## Exercise prompt
The required output is every entry, printed exactly as written.

■ ■ ■ ■ ■

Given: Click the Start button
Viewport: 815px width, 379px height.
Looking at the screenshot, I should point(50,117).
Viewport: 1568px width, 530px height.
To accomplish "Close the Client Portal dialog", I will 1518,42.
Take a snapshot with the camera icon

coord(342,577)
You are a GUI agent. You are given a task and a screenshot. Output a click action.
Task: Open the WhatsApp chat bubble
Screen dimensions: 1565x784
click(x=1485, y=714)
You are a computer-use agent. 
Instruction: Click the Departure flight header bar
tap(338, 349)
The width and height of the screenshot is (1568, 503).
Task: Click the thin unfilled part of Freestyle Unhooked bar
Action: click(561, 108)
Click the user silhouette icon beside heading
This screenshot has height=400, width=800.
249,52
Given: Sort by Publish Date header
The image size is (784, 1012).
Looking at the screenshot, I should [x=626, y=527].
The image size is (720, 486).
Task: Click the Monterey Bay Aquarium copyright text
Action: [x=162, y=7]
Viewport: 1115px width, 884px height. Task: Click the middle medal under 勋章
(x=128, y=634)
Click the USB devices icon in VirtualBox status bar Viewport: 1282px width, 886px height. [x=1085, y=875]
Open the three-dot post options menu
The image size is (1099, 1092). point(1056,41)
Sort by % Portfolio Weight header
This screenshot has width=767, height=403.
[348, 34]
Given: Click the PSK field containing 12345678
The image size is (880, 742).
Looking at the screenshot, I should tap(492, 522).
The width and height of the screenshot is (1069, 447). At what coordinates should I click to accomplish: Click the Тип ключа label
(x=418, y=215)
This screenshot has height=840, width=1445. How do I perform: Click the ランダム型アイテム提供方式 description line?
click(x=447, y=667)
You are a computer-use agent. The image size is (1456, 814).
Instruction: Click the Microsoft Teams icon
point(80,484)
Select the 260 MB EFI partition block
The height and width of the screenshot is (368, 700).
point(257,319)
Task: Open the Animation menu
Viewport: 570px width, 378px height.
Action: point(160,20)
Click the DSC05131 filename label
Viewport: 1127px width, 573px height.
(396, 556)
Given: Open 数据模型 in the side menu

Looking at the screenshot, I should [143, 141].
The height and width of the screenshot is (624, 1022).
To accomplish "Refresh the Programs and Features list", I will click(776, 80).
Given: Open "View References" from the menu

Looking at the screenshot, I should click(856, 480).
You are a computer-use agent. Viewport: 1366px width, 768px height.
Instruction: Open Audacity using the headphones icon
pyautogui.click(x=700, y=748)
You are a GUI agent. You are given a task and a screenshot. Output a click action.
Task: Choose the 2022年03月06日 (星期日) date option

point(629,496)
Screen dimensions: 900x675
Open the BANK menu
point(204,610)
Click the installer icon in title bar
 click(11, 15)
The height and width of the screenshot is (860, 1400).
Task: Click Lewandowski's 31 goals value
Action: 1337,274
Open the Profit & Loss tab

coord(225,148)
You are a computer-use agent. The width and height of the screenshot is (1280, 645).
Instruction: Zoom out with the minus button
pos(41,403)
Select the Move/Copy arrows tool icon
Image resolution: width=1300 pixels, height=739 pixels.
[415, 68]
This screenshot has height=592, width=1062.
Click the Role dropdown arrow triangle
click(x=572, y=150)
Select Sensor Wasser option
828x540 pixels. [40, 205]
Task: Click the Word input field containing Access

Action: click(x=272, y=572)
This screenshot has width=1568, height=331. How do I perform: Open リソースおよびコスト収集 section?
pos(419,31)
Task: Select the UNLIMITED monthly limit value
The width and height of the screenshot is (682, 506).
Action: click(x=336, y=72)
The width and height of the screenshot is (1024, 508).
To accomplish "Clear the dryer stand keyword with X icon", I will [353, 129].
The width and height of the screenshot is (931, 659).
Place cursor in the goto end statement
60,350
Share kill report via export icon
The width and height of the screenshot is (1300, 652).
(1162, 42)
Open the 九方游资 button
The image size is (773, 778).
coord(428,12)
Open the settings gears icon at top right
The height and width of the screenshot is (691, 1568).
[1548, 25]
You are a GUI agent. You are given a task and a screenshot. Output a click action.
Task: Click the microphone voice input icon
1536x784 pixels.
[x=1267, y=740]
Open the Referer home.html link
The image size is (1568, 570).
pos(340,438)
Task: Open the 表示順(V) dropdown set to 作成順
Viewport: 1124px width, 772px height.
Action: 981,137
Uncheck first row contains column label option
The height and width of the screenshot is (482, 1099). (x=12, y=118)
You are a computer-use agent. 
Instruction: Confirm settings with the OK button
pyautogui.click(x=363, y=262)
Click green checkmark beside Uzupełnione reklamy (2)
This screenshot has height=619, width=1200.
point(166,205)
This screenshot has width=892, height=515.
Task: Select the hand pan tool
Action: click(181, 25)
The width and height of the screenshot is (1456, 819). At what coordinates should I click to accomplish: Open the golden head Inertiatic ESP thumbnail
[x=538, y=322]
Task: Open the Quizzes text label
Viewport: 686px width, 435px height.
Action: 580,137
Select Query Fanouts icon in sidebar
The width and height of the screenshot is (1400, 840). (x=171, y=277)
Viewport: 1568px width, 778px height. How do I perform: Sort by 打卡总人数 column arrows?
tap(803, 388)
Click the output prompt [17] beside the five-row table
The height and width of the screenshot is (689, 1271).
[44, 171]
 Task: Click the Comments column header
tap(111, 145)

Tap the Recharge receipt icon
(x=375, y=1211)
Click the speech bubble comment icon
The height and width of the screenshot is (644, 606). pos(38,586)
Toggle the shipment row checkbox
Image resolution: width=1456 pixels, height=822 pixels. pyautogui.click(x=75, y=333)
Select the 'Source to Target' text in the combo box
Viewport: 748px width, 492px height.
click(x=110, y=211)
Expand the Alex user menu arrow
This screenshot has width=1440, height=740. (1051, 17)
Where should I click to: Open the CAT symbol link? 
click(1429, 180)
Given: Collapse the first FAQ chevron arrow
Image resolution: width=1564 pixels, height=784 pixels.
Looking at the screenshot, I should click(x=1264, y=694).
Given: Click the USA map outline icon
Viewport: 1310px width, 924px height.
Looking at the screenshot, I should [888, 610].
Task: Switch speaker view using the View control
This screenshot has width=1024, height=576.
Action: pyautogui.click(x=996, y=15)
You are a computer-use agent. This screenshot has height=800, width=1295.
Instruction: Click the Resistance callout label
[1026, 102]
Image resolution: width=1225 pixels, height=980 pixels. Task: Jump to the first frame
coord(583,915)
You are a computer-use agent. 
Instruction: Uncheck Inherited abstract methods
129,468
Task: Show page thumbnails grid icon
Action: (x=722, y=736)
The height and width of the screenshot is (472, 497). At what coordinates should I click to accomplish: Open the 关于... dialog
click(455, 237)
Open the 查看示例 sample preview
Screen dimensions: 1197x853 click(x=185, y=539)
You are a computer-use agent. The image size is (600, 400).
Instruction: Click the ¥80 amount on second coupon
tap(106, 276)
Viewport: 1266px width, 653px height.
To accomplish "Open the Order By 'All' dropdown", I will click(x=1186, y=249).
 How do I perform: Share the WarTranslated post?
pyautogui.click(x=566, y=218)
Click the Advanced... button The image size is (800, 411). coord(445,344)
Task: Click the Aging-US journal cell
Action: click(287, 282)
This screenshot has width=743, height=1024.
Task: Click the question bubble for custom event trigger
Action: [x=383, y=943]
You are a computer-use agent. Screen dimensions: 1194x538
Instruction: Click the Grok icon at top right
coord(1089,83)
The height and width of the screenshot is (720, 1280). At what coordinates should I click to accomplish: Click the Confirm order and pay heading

■ ■ ■ ■ ■

## Answer to this exercise
Given: Click the Start button
Viewport: 815px width, 379px height.
Looking at the screenshot, I should point(50,117).
Viewport: 1568px width, 530px height.
To accomplish "Close the Client Portal dialog", I will 1518,42.
Take a snapshot with the camera icon

coord(342,577)
You are a GUI agent. You are given a task and a screenshot. Output a click action.
Task: Open the WhatsApp chat bubble
Screen dimensions: 1565x784
click(x=1485, y=714)
You are a computer-use agent. 
Instruction: Click the Departure flight header bar
tap(338, 349)
The width and height of the screenshot is (1568, 503).
Task: Click the thin unfilled part of Freestyle Unhooked bar
Action: click(561, 108)
Click the user silhouette icon beside heading
This screenshot has height=400, width=800.
249,52
Given: Sort by Publish Date header
The image size is (784, 1012).
Looking at the screenshot, I should [x=626, y=527].
The image size is (720, 486).
Task: Click the Monterey Bay Aquarium copyright text
Action: [x=162, y=7]
Viewport: 1115px width, 884px height. Task: Click the middle medal under 勋章
(x=128, y=634)
Click the USB devices icon in VirtualBox status bar Viewport: 1282px width, 886px height. [x=1085, y=875]
Open the three-dot post options menu
The image size is (1099, 1092). point(1056,41)
Sort by % Portfolio Weight header
This screenshot has width=767, height=403.
[348, 34]
Given: Click the PSK field containing 12345678
The image size is (880, 742).
Looking at the screenshot, I should tap(492, 522).
The width and height of the screenshot is (1069, 447). At what coordinates should I click to accomplish: Click the Тип ключа label
(x=418, y=215)
This screenshot has height=840, width=1445. How do I perform: Click the ランダム型アイテム提供方式 description line?
click(x=447, y=667)
You are a computer-use agent. The image size is (1456, 814).
Instruction: Click the Microsoft Teams icon
point(80,484)
Select the 260 MB EFI partition block
The height and width of the screenshot is (368, 700).
point(257,319)
Task: Open the Animation menu
Viewport: 570px width, 378px height.
Action: point(160,20)
Click the DSC05131 filename label
Viewport: 1127px width, 573px height.
(396, 556)
Given: Open 数据模型 in the side menu

Looking at the screenshot, I should [143, 141].
The height and width of the screenshot is (624, 1022).
To accomplish "Refresh the Programs and Features list", I will click(776, 80).
Given: Open "View References" from the menu

Looking at the screenshot, I should click(856, 480).
You are a computer-use agent. Viewport: 1366px width, 768px height.
Instruction: Open Audacity using the headphones icon
pyautogui.click(x=700, y=748)
You are a GUI agent. You are given a task and a screenshot. Output a click action.
Task: Choose the 2022年03月06日 (星期日) date option

point(629,496)
Screen dimensions: 900x675
Open the BANK menu
point(204,610)
Click the installer icon in title bar
 click(11, 15)
The height and width of the screenshot is (860, 1400).
Task: Click Lewandowski's 31 goals value
Action: 1337,274
Open the Profit & Loss tab

coord(225,148)
You are a computer-use agent. The width and height of the screenshot is (1280, 645).
Instruction: Zoom out with the minus button
pos(41,403)
Select the Move/Copy arrows tool icon
Image resolution: width=1300 pixels, height=739 pixels.
[415, 68]
This screenshot has height=592, width=1062.
Click the Role dropdown arrow triangle
click(x=572, y=150)
Select Sensor Wasser option
828x540 pixels. [40, 205]
Task: Click the Word input field containing Access

Action: click(x=272, y=572)
This screenshot has width=1568, height=331. How do I perform: Open リソースおよびコスト収集 section?
pos(419,31)
Task: Select the UNLIMITED monthly limit value
The width and height of the screenshot is (682, 506).
Action: click(x=336, y=72)
The width and height of the screenshot is (1024, 508).
To accomplish "Clear the dryer stand keyword with X icon", I will [353, 129].
The width and height of the screenshot is (931, 659).
Place cursor in the goto end statement
60,350
Share kill report via export icon
The width and height of the screenshot is (1300, 652).
(1162, 42)
Open the 九方游资 button
The image size is (773, 778).
coord(428,12)
Open the settings gears icon at top right
The height and width of the screenshot is (691, 1568).
[1548, 25]
You are a GUI agent. You are given a task and a screenshot. Output a click action.
Task: Click the microphone voice input icon
1536x784 pixels.
[x=1267, y=740]
Open the Referer home.html link
The image size is (1568, 570).
pos(340,438)
Task: Open the 表示順(V) dropdown set to 作成順
Viewport: 1124px width, 772px height.
Action: 981,137
Uncheck first row contains column label option
The height and width of the screenshot is (482, 1099). (x=12, y=118)
You are a computer-use agent. 
Instruction: Confirm settings with the OK button
pyautogui.click(x=363, y=262)
Click green checkmark beside Uzupełnione reklamy (2)
This screenshot has height=619, width=1200.
point(166,205)
This screenshot has width=892, height=515.
Task: Select the hand pan tool
Action: click(181, 25)
The width and height of the screenshot is (1456, 819). At what coordinates should I click to accomplish: Open the golden head Inertiatic ESP thumbnail
[x=538, y=322]
Task: Open the Quizzes text label
Viewport: 686px width, 435px height.
Action: 580,137
Select Query Fanouts icon in sidebar
The width and height of the screenshot is (1400, 840). (x=171, y=277)
Viewport: 1568px width, 778px height. How do I perform: Sort by 打卡总人数 column arrows?
tap(803, 388)
Click the output prompt [17] beside the five-row table
The height and width of the screenshot is (689, 1271).
[44, 171]
 Task: Click the Comments column header
tap(111, 145)

Tap the Recharge receipt icon
(x=375, y=1211)
Click the speech bubble comment icon
The height and width of the screenshot is (644, 606). pos(38,586)
Toggle the shipment row checkbox
Image resolution: width=1456 pixels, height=822 pixels. pyautogui.click(x=75, y=333)
Select the 'Source to Target' text in the combo box
Viewport: 748px width, 492px height.
click(x=110, y=211)
Expand the Alex user menu arrow
This screenshot has width=1440, height=740. (1051, 17)
Where should I click to: Open the CAT symbol link? 
click(1429, 180)
Given: Collapse the first FAQ chevron arrow
Image resolution: width=1564 pixels, height=784 pixels.
Looking at the screenshot, I should click(x=1264, y=694).
Given: Click the USA map outline icon
Viewport: 1310px width, 924px height.
Looking at the screenshot, I should [888, 610].
Task: Switch speaker view using the View control
This screenshot has width=1024, height=576.
Action: pyautogui.click(x=996, y=15)
You are a computer-use agent. This screenshot has height=800, width=1295.
Instruction: Click the Resistance callout label
[1026, 102]
Image resolution: width=1225 pixels, height=980 pixels. Task: Jump to the first frame
coord(583,915)
You are a computer-use agent. 
Instruction: Uncheck Inherited abstract methods
129,468
Task: Show page thumbnails grid icon
Action: (x=722, y=736)
The height and width of the screenshot is (472, 497). At what coordinates should I click to accomplish: Open the 关于... dialog
click(455, 237)
Open the 查看示例 sample preview
Screen dimensions: 1197x853 click(x=185, y=539)
You are a computer-use agent. The image size is (600, 400).
Instruction: Click the ¥80 amount on second coupon
tap(106, 276)
Viewport: 1266px width, 653px height.
To accomplish "Open the Order By 'All' dropdown", I will click(x=1186, y=249).
 How do I perform: Share the WarTranslated post?
pyautogui.click(x=566, y=218)
Click the Advanced... button The image size is (800, 411). coord(445,344)
Task: Click the Aging-US journal cell
Action: click(287, 282)
This screenshot has width=743, height=1024.
Task: Click the question bubble for custom event trigger
Action: [x=383, y=943]
You are a computer-use agent. Screen dimensions: 1194x538
Instruction: Click the Grok icon at top right
coord(1089,83)
The height and width of the screenshot is (720, 1280). At what coordinates should I click to accomplish: Click the Confirm order and pay heading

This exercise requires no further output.